Estreia hoje programa 'Papo de Polícia' no Multishow

De 2003 até hoje, o policial civil Beto Chaves, 34 anos, entrou no Complexo do Alemão, no Rio, fardado - e armado - inúmeras vezes. Ele, inclusive, participou de todas as ações que culminaram na ocupação pelas forças de segurança pública de todo o complexo, no fim do ano passado. Nessas ocasiões, Beto lembra do temor que notava no rosto dos moradores da comunidade. Eles sequer tinham coragem de olhar nos seus olhos. "Eles tinham medo de se envolver", conta o policial.

AE, Agência Estado

07 de fevereiro de 2011 | 10h11

No dia 13 de dezembro do ano passado, uma segunda-feira, a farda foi trocada por camiseta, bermuda e chinelo. Com o cabelo longo, na altura dos ombros, solto, e a barba comprida, Beto voltou ao Alemão. Dessa vez, trocou as armas pela câmera de TV. Ali, ele não seria o policial Chaves. Seria apenas "Beto", como era conhecido quando cresceu naquela mesma região. Foram sete dias vivendo lá, conversando com as pessoas e gravando o cotidiano dos moradores. As 18 horas de imagens gravadas se tornaram sete episódios de 15 minutos de duração cada, do programa "Papo de Polícia", que estreia hoje no canal de TV por assinatura Multishow, sempre às 21h15, todos os dias.

A ideia do programa surgiu numa conversa entre o diretor, Rafael Dragaud e José Junior, coordenador executivo do Grupo Cultural Afro Reggae.

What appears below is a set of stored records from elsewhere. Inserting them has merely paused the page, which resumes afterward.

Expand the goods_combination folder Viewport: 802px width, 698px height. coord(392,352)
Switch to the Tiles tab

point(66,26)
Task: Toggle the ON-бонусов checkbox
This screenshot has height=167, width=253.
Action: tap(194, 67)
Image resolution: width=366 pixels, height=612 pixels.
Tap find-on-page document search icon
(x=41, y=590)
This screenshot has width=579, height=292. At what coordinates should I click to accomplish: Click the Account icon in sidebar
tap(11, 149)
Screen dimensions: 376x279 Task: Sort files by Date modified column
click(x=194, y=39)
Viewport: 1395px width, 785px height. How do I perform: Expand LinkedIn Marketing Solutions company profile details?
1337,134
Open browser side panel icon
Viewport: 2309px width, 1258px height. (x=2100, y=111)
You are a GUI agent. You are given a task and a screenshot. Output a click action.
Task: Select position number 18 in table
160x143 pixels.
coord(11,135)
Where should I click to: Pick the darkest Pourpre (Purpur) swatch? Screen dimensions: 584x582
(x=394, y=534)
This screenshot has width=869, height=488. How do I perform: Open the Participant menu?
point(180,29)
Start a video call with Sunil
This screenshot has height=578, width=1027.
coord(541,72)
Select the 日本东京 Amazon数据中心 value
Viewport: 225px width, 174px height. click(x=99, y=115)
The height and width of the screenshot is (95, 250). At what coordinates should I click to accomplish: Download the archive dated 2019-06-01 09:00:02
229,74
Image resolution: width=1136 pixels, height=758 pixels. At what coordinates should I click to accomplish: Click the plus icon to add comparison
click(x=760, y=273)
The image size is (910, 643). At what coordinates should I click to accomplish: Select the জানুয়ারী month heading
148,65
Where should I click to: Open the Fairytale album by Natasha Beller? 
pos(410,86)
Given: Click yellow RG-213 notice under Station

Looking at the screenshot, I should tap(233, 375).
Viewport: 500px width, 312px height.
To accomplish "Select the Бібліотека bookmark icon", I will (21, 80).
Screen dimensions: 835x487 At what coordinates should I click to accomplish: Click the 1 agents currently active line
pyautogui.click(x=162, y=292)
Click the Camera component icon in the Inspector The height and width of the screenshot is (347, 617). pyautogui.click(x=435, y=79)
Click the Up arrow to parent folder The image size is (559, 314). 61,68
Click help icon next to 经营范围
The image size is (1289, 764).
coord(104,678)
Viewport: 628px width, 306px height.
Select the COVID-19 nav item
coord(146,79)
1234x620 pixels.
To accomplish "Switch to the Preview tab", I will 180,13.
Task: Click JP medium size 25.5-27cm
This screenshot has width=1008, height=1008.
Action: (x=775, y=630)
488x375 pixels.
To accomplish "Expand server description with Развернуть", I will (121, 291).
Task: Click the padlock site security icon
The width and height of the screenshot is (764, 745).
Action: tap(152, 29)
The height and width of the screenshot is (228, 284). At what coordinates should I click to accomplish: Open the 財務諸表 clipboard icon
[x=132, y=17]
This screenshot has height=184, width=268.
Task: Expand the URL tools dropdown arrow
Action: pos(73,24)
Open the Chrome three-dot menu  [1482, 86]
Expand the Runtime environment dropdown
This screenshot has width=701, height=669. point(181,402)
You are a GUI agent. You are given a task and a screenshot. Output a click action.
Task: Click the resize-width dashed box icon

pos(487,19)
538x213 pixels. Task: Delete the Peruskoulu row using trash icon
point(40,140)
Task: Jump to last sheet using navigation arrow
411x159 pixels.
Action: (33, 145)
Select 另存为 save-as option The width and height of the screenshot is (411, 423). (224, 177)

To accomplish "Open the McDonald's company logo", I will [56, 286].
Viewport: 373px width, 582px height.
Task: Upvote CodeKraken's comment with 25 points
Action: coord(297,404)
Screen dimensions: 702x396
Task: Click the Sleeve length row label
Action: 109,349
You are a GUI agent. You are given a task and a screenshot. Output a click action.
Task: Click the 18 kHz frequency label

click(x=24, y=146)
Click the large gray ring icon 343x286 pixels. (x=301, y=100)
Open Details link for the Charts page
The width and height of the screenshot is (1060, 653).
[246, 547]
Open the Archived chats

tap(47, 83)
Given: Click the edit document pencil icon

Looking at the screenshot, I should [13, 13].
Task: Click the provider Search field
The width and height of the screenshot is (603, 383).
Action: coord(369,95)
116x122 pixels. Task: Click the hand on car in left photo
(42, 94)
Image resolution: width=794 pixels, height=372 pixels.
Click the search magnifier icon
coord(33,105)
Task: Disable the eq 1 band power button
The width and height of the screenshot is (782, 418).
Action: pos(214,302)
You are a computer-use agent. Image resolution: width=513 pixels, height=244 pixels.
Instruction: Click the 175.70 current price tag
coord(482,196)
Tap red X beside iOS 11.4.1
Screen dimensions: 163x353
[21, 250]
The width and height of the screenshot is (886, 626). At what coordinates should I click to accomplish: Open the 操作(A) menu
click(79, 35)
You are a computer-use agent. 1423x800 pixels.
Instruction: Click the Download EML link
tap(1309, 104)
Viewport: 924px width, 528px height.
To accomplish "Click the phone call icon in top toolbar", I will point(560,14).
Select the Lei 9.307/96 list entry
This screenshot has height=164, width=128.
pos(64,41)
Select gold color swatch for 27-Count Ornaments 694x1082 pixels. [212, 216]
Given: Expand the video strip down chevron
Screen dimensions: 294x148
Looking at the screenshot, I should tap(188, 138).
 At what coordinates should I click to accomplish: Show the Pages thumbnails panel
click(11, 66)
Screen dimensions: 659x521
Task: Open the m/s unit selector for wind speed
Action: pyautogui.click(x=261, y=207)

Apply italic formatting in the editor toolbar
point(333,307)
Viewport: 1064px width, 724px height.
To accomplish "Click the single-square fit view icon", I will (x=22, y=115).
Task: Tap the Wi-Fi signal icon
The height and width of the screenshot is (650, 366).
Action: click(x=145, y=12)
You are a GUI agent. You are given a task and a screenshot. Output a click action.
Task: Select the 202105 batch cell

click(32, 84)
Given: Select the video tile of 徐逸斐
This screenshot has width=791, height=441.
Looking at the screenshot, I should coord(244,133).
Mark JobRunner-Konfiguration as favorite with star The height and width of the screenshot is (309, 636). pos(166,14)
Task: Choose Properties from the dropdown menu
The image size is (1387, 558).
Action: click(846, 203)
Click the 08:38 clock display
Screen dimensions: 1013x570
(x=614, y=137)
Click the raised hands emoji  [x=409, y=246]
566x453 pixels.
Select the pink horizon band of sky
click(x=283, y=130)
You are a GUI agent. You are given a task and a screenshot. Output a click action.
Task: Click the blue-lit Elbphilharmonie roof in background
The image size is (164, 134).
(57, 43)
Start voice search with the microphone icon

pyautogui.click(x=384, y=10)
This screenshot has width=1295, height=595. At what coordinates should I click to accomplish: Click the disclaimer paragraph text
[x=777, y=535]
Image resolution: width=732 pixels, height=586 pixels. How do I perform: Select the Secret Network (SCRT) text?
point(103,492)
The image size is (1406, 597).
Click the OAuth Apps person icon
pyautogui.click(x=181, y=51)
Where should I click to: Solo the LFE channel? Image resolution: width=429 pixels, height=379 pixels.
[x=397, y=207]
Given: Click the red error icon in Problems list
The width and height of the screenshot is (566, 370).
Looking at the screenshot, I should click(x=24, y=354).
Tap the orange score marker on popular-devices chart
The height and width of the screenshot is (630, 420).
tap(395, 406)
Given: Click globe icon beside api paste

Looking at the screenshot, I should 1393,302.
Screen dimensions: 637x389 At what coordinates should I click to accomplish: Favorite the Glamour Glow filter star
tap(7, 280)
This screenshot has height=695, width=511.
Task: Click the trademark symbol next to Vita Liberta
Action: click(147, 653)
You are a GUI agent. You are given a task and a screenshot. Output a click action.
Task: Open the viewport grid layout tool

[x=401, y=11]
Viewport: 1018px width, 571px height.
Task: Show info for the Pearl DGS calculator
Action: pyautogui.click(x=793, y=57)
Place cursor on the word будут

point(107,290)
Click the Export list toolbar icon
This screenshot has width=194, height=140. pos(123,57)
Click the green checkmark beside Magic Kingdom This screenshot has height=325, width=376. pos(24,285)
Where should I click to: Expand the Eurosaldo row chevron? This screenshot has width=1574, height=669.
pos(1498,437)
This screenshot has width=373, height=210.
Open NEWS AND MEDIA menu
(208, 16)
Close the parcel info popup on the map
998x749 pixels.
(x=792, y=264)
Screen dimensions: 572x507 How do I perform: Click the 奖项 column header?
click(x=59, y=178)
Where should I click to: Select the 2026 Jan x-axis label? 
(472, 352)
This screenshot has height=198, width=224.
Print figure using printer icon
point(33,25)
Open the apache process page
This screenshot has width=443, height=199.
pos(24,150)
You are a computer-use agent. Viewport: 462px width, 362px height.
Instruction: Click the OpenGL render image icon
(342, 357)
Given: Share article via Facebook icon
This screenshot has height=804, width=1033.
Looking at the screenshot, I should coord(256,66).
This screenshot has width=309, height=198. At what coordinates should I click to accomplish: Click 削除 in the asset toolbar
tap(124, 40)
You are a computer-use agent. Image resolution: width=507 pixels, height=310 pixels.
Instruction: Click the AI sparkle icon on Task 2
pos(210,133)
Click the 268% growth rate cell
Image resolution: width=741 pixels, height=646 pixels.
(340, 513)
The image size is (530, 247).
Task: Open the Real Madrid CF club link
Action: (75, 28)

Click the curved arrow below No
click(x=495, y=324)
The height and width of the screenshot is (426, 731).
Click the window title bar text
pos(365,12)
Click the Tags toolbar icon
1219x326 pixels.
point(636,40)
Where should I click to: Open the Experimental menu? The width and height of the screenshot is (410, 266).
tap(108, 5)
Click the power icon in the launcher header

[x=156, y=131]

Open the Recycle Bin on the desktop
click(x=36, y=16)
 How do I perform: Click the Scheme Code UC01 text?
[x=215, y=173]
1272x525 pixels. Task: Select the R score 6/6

Juntos, eles atuam no programa "Conexões Urbanas", também do Multishow - Dragaud é o diretor e Junior, o apresentador. Tudo surgiu de um fato assustador. Durante a invasão das forças policiais ao Alemão, Dragaud conta que o AfroReggae recebeu e-mails nos quais as pessoas diziam que a polícia deveria matar todos os moradores. "Era uma visão retrógrada, imediatista, absurda, violenta. Ficamos todos chocados", diz o diretor. E qual o motivo para a escolha de um policial civil? "Se partimos da ideia de que nem todo morador de comunidade é ladrão, precisamos mostrar que nem todo policial é bandido". A escolha por Beto Chaves foi quase natural. "Ele faz parte do Afro Reggae", conta Dragaud.

O momento que mais chamou a atenção para o reality show, mesmo nas chamadas dos intervalos comerciais do canal, é aquele em que Beto revela aos entrevistados que é policial. Apesar de estar no roteiro que essa situação deveria acontecer, até ele ficou sem ação em alguns momentos. Uma delas foi quando conheceu dona Ediléia, a mãe de um traficante que foi morto pela polícia durante a invasão do dia 28 de dezembro. "Estava diante de uma mãe que chorava a morte do filho. Ela tinha seis filhos, separada, casada com outro homem. Foi uma das conversas mais dolorosas", conta Beto. Tanto que o policial não revelou sua identidade. "Apenas dei meu abraço sincero". Para Dragaud, esse tipo de situação tem força para derrubar qualquer roteiro.

Em outras situações, o diálogo com os moradores foi tão tranquilo que, no momento da revelação da identidade como policial civil, a surpresa foi de Beto. "Essas pessoas passavam por mim e me chamavam. No domingo, um dia antes de ir embora do Complexo do Alemão, todos foram num churrasco que organizei", conta o policial. Apesar de o policial negar o conceito de reality show no qual foi inserido o "Papo de Polícia", a realidade dessas pessoas que tentam uma nova vida está exposta na tela. Assim como a imersão feita no Alemão pelo policial. Ou melhor: por Beto. As informações são do Jornal da Tarde.